[The request]: Rewrite the records that begin with the line containing "298, 878, 306)" and end with the line containing "label: alle videos", substituting "web pages" for "webpages" and leaving everything else unchanged.

start Rows

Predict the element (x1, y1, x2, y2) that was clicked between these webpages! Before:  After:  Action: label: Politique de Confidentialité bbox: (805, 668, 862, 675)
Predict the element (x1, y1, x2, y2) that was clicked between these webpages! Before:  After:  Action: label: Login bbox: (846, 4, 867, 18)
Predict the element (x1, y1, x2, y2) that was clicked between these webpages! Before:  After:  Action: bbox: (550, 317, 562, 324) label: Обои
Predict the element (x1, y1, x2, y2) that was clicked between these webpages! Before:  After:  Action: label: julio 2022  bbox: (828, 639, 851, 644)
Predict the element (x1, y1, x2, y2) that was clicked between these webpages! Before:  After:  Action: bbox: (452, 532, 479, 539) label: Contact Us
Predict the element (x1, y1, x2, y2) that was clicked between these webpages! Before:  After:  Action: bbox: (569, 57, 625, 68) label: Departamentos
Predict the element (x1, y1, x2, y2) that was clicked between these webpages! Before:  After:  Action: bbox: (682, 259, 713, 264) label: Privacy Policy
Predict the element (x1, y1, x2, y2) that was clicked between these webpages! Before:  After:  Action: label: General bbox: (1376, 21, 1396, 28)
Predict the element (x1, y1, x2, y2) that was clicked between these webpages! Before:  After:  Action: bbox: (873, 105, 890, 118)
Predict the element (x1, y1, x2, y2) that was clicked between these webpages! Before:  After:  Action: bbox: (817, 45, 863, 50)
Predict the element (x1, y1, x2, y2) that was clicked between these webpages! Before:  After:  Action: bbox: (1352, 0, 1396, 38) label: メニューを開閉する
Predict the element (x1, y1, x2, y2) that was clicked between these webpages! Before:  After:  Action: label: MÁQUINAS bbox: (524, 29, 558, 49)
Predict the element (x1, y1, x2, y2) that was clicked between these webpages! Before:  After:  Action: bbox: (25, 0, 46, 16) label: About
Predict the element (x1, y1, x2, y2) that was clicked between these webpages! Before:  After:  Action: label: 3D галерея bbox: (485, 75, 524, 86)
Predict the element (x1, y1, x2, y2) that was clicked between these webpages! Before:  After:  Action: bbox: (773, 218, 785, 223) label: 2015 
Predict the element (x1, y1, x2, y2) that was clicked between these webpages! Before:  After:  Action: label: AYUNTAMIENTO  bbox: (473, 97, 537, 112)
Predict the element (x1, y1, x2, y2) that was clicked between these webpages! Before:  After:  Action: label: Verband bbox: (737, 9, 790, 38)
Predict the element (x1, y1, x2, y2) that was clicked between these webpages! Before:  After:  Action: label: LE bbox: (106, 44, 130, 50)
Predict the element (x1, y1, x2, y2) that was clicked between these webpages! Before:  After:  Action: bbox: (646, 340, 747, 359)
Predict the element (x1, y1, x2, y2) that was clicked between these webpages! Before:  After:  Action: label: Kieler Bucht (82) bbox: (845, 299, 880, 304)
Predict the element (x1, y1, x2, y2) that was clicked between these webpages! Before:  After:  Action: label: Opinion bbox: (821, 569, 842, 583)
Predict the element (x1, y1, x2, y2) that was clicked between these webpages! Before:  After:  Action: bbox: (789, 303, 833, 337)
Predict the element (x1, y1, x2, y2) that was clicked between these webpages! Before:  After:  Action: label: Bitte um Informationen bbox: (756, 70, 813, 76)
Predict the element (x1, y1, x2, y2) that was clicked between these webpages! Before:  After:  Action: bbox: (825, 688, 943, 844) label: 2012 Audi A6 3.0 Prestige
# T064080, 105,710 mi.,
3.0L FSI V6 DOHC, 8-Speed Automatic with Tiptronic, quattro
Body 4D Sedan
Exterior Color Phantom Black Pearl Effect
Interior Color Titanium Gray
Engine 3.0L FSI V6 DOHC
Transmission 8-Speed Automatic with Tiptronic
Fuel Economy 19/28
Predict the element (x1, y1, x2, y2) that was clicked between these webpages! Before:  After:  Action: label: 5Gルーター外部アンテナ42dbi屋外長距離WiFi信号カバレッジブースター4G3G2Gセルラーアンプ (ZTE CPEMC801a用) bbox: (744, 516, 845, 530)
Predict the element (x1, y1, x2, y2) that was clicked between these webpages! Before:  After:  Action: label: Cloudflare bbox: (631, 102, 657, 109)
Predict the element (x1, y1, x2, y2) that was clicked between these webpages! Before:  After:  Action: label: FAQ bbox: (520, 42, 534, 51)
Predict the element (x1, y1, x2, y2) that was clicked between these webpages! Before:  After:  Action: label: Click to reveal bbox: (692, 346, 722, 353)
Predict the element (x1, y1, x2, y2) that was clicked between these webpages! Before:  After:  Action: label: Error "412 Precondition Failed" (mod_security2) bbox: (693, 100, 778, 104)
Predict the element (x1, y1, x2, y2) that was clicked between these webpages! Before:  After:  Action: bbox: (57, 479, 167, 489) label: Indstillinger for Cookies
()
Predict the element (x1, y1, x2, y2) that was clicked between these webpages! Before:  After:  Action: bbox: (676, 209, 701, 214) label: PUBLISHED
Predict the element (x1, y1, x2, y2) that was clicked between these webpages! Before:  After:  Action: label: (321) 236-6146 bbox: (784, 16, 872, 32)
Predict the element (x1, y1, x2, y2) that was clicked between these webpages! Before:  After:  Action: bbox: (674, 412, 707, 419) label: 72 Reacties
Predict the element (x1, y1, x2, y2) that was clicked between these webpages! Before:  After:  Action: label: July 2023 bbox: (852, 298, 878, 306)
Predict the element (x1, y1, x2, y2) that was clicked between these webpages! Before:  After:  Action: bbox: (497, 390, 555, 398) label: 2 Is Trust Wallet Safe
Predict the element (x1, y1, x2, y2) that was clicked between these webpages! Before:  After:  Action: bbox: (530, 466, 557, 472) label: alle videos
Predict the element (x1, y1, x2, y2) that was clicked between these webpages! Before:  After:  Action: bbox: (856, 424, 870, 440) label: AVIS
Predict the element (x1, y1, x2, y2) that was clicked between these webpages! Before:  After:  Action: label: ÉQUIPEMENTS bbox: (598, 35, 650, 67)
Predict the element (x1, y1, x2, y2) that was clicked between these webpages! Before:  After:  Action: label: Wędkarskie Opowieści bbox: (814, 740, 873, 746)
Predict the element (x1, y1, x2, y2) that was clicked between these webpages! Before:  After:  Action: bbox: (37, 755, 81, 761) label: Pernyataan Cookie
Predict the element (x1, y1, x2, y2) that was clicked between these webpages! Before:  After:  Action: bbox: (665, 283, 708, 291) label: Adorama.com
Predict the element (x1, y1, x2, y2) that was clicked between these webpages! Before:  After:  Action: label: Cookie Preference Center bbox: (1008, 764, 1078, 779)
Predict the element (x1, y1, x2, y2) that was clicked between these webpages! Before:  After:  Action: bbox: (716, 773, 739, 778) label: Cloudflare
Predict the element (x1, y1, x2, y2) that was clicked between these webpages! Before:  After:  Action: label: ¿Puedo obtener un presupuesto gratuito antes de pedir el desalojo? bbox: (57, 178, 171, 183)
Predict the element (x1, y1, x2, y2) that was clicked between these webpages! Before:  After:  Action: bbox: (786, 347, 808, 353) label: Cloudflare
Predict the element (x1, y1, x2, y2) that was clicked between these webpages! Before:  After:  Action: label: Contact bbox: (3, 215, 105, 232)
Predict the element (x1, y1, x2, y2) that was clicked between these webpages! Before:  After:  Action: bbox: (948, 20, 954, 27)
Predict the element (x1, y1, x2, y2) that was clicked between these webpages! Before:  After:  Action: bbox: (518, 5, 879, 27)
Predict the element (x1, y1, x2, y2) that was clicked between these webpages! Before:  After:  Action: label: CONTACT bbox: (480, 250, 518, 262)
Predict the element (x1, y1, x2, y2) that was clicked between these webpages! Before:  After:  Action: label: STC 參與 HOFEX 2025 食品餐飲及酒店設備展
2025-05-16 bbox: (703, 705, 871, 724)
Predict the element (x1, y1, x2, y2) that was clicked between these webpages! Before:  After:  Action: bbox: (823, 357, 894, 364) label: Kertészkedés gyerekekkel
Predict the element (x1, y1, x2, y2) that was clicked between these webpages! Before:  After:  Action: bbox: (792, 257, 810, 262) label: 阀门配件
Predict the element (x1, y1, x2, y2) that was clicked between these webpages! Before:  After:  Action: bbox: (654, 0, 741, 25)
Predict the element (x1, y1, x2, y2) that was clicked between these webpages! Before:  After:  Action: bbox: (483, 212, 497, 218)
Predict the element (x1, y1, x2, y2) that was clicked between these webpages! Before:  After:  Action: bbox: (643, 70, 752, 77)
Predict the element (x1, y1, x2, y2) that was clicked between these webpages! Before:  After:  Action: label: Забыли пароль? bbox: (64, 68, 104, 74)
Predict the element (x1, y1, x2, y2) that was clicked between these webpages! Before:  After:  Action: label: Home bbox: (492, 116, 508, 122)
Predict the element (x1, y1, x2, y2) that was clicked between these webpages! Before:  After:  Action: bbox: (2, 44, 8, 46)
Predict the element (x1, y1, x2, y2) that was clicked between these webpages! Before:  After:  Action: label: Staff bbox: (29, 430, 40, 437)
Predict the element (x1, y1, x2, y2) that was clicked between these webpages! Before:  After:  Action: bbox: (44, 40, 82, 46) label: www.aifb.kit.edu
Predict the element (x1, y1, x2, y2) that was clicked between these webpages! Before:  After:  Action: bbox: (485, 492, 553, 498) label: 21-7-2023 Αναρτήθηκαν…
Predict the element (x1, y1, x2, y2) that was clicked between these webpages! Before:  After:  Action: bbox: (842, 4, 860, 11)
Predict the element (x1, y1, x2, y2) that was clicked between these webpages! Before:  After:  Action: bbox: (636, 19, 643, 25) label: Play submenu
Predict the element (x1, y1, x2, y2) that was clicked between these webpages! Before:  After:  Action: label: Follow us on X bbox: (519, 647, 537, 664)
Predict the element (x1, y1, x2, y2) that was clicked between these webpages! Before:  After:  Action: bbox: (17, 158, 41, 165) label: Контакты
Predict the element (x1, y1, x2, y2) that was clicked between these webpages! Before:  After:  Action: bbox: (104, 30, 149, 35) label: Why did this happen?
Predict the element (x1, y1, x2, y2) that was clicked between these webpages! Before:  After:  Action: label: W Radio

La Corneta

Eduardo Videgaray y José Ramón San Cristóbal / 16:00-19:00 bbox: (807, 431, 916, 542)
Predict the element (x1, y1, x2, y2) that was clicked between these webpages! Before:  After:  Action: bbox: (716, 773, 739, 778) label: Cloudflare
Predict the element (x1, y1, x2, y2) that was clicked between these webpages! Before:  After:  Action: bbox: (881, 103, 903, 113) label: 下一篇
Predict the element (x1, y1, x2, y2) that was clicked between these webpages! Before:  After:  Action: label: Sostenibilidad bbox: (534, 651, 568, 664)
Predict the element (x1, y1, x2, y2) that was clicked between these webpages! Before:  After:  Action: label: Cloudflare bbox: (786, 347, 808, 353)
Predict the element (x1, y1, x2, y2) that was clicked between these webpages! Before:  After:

end Rows

[Complete answer]:
Predict the element (x1, y1, x2, y2) that was clicked between these web pages! Before:  After:  Action: label: July 2023 bbox: (852, 298, 878, 306)
Predict the element (x1, y1, x2, y2) that was clicked between these web pages! Before:  After:  Action: bbox: (497, 390, 555, 398) label: 2 Is Trust Wallet Safe
Predict the element (x1, y1, x2, y2) that was clicked between these web pages! Before:  After:  Action: bbox: (530, 466, 557, 472) label: alle videos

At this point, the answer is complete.